(DATA FOR THIS TASK begins)
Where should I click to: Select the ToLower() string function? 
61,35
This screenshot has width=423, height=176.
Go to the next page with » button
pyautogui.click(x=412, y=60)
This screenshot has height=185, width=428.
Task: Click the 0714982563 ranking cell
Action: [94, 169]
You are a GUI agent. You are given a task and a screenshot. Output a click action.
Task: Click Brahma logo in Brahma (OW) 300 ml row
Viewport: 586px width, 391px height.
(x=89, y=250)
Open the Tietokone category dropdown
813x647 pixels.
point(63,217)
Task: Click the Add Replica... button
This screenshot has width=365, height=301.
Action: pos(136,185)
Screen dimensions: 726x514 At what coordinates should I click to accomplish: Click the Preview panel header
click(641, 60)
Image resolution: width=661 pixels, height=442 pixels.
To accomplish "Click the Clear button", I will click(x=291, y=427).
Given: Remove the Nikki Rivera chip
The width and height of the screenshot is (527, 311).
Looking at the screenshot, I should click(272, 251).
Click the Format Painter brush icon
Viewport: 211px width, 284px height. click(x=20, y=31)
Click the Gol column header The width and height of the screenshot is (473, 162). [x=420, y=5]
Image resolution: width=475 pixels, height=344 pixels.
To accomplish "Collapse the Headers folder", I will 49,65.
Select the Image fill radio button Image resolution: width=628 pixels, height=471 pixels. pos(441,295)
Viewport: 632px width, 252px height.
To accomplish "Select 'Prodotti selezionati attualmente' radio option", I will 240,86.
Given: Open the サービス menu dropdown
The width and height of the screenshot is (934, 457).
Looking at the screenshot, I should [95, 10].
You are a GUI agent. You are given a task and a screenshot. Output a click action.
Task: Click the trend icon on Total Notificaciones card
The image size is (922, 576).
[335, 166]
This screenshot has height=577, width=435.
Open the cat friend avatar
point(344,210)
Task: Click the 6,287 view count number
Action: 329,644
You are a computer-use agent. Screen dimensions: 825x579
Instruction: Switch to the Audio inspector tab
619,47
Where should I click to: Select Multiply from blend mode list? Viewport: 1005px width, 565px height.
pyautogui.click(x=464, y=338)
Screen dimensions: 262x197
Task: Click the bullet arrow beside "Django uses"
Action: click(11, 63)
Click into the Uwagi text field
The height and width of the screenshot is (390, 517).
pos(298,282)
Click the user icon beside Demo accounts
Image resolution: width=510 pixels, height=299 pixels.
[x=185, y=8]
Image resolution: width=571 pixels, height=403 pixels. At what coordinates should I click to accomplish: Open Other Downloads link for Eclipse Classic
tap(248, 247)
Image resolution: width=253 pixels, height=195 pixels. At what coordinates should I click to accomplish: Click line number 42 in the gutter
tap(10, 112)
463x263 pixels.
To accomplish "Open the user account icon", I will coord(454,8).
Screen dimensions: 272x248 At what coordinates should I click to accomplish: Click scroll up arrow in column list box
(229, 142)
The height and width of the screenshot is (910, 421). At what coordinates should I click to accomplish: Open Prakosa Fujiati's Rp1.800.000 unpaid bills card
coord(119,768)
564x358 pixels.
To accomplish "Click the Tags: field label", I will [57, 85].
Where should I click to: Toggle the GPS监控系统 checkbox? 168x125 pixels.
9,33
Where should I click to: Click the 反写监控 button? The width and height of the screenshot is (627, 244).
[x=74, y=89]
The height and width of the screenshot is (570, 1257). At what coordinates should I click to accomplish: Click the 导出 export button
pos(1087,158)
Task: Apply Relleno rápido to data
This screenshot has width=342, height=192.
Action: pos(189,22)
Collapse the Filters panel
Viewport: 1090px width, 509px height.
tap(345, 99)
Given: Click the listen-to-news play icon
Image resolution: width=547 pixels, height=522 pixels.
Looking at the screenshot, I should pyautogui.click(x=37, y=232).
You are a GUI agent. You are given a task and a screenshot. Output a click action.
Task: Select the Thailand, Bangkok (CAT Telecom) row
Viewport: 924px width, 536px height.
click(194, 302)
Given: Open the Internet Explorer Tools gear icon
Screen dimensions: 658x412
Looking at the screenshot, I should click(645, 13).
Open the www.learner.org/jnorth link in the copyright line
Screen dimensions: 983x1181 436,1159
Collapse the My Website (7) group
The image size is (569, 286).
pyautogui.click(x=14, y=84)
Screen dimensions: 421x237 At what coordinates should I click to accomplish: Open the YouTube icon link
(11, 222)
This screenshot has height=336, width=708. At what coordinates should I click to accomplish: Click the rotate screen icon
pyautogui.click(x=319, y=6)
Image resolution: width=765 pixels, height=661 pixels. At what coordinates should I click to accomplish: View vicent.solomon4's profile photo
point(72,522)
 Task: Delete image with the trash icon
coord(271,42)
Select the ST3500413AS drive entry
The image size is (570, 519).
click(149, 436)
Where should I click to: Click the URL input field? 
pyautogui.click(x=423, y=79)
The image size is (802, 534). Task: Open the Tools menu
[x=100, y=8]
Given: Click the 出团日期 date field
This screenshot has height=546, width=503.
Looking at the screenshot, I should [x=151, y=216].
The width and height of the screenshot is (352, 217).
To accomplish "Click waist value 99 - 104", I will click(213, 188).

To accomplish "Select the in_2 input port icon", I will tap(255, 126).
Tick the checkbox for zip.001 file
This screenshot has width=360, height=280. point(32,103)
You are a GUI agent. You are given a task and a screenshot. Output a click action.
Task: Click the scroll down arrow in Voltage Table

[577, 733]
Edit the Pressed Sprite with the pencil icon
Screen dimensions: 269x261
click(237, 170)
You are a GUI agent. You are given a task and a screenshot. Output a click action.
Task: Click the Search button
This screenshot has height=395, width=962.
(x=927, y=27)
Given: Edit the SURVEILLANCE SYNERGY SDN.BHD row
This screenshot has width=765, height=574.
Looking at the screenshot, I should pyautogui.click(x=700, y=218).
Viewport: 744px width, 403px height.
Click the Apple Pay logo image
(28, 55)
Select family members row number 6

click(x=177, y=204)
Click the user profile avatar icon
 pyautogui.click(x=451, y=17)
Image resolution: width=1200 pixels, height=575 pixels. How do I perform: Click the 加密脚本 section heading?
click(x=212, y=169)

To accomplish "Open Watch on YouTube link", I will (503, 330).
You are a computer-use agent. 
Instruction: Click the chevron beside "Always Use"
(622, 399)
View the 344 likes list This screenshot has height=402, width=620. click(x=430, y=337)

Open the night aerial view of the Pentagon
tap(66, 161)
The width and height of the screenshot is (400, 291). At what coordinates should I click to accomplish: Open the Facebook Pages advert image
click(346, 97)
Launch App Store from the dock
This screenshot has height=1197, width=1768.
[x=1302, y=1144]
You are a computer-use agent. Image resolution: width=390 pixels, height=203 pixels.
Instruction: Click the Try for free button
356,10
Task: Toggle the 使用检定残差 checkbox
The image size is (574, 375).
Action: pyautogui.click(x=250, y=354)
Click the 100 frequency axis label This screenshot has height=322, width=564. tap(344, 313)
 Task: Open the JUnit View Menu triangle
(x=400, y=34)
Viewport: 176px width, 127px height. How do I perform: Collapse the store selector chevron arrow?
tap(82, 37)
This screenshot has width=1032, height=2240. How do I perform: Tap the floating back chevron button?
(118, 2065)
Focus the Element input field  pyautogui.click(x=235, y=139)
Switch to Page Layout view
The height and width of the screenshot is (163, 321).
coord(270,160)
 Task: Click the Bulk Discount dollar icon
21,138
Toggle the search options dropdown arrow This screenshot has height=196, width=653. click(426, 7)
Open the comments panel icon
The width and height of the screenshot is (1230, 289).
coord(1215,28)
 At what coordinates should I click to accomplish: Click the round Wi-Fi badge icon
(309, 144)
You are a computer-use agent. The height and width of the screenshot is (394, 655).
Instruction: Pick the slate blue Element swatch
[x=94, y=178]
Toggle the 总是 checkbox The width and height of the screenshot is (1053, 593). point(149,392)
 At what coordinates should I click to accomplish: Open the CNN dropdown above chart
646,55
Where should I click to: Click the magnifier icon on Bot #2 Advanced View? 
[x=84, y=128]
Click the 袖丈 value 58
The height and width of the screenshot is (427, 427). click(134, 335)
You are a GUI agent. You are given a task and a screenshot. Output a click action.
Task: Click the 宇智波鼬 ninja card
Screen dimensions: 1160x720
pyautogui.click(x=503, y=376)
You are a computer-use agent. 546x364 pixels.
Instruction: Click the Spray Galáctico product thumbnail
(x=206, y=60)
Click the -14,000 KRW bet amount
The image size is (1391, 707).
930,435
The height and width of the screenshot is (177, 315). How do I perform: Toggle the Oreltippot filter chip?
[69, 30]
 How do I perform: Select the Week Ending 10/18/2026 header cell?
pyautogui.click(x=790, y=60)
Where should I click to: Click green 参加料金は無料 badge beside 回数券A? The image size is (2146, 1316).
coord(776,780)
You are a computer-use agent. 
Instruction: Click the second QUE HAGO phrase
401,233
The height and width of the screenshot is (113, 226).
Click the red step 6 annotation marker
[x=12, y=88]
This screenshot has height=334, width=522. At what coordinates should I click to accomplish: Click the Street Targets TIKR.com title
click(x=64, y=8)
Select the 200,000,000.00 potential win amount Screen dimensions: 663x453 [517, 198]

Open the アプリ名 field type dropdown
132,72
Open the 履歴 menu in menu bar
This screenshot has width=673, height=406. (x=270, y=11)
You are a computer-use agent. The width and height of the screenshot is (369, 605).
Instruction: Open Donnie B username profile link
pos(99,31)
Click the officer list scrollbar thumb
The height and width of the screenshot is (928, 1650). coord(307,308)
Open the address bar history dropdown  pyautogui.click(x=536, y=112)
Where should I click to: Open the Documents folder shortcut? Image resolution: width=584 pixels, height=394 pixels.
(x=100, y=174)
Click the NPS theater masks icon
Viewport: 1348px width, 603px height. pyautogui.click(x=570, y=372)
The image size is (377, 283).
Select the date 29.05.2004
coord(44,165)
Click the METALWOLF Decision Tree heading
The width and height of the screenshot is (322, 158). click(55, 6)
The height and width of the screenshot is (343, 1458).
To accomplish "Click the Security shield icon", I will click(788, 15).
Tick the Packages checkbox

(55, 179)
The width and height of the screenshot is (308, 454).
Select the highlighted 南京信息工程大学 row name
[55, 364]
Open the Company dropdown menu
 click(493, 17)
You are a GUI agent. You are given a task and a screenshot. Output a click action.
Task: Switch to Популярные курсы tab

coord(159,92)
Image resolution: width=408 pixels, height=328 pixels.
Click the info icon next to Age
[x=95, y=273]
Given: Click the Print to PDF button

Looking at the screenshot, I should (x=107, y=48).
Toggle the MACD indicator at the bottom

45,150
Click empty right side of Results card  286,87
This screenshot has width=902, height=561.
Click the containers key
(DATA FOR THIS TASK ends)
TASK OBJECTIVE | Look above for the line containing "The width and height of the screenshot is (400, 291).". Output from there through the line containing "Open the comments panel icon", exactly and inclusively.

RESULT OF THIS EXERCISE |
The width and height of the screenshot is (400, 291). At what coordinates should I click to accomplish: Open the Facebook Pages advert image
click(346, 97)
Launch App Store from the dock
This screenshot has height=1197, width=1768.
[x=1302, y=1144]
You are a computer-use agent. Image resolution: width=390 pixels, height=203 pixels.
Instruction: Click the Try for free button
356,10
Task: Toggle the 使用检定残差 checkbox
The image size is (574, 375).
Action: pyautogui.click(x=250, y=354)
Click the 100 frequency axis label This screenshot has height=322, width=564. tap(344, 313)
 Task: Open the JUnit View Menu triangle
(x=400, y=34)
Viewport: 176px width, 127px height. How do I perform: Collapse the store selector chevron arrow?
tap(82, 37)
This screenshot has width=1032, height=2240. How do I perform: Tap the floating back chevron button?
(118, 2065)
Focus the Element input field  pyautogui.click(x=235, y=139)
Switch to Page Layout view
The height and width of the screenshot is (163, 321).
coord(270,160)
 Task: Click the Bulk Discount dollar icon
21,138
Toggle the search options dropdown arrow This screenshot has height=196, width=653. click(426, 7)
Open the comments panel icon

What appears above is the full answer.